The new inland terminal is the second for the GPA and part of the ‘Network Georgia’ programme designed to create inland terminals throughout the state to reduce intermodal truck traffic and provide greater rail capacity to the Southeast US and beyond.
The inland terminal in Chatsworth will be approximately 16.1ha and be operated using highly efficient rubber-tyred gantry cranes to move cargo to and from CSX trains. GPA expects construction to be complete in late summer, 2018.
Jimmy Allgood, Board Chairman at the GPA, said: “The GPA, the state of Georgia and our partners in the private sector are very focused on rail and road connections to and from our ports.
“Establishing these inland terminals will extend our rail advantage into a multi-state region, ease highway traffic congestion, and prepare Georgia’s ports for a new era of growth.”
Lynch said: “Overall, FY16 container volumes exceeded expectations due to inflated market share associated with last year’s West Coast cargo diversions.

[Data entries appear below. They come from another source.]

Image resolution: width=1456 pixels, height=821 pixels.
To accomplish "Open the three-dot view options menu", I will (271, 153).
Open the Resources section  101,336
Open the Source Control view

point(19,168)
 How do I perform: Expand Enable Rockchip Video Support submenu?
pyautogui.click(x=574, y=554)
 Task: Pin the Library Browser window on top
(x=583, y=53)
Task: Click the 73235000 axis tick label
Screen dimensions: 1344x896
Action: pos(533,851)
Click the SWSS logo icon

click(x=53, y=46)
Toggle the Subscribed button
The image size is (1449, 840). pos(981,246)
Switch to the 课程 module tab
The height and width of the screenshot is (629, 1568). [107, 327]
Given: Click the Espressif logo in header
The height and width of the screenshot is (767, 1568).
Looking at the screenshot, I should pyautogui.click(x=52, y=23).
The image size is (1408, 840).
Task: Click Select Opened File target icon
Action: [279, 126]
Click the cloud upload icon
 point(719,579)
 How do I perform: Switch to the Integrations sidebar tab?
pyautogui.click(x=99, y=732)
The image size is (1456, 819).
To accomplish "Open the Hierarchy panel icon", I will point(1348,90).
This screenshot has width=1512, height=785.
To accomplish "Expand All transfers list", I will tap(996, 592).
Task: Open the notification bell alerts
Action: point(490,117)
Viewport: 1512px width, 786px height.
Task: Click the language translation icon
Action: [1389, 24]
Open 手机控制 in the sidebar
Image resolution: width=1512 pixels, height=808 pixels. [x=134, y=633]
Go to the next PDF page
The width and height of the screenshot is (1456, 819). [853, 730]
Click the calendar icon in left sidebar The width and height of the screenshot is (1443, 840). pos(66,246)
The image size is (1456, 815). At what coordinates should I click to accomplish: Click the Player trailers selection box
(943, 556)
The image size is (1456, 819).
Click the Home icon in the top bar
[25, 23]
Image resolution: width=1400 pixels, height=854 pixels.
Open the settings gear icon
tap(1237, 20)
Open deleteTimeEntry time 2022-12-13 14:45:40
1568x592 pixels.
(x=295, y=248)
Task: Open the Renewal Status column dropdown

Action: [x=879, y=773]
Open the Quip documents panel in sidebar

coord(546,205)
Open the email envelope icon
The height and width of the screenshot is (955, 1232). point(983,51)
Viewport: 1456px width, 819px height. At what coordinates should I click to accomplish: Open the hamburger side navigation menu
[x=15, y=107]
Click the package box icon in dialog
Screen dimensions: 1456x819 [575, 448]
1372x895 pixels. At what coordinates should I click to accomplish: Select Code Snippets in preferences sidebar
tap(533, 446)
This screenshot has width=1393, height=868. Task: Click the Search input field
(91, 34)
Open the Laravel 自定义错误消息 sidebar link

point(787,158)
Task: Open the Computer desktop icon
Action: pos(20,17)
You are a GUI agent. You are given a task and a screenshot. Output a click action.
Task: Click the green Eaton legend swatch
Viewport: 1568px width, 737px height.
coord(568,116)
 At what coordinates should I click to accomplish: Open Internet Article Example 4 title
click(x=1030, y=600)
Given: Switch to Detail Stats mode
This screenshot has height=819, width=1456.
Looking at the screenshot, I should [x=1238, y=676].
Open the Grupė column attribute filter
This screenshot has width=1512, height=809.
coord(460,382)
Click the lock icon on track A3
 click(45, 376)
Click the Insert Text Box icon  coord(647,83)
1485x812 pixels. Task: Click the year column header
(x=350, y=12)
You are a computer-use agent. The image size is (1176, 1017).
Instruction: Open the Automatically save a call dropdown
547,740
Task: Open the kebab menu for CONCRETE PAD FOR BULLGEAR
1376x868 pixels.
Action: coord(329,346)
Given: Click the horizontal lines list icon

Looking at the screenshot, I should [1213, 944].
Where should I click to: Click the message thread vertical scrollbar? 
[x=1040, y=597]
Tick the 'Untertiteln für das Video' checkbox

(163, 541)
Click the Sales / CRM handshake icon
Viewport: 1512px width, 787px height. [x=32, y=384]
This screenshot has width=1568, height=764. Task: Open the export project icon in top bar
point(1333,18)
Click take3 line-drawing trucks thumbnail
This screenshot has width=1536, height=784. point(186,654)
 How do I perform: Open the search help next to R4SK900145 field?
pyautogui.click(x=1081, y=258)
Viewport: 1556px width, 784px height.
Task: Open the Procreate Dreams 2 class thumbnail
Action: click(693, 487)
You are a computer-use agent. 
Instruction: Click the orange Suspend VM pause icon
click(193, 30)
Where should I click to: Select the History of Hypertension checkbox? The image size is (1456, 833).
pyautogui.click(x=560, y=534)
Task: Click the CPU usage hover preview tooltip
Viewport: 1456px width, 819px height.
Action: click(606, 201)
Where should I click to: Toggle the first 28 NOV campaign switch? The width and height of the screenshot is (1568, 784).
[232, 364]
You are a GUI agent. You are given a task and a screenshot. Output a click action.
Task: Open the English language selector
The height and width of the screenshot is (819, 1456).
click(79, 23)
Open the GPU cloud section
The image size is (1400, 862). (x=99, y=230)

“When our new customers experienced the seamless connection between Georgia’s ports, rail and roads, they decided to grow their business here.
“This coming year we will be focused on increasing our capacity, expanding our reach into new markets and providing superior supply chain solutions for our customers.”
GPA estimates that 24% of the approximately 320,000 TEU diverted to the Port of Savannah over Fiscal Year 2015, or more than 75,000 TEU, was retained by the authority.
Allgood concluded: “Thousands of manufacturing and logistics companies are already capitalising on the competitive advantages offered by the ports of Savannah and Brunswick. As our retention of the diverted cargo shows, potential customers continue to choose Georgia when they learn of the savings in time and money that we provide.”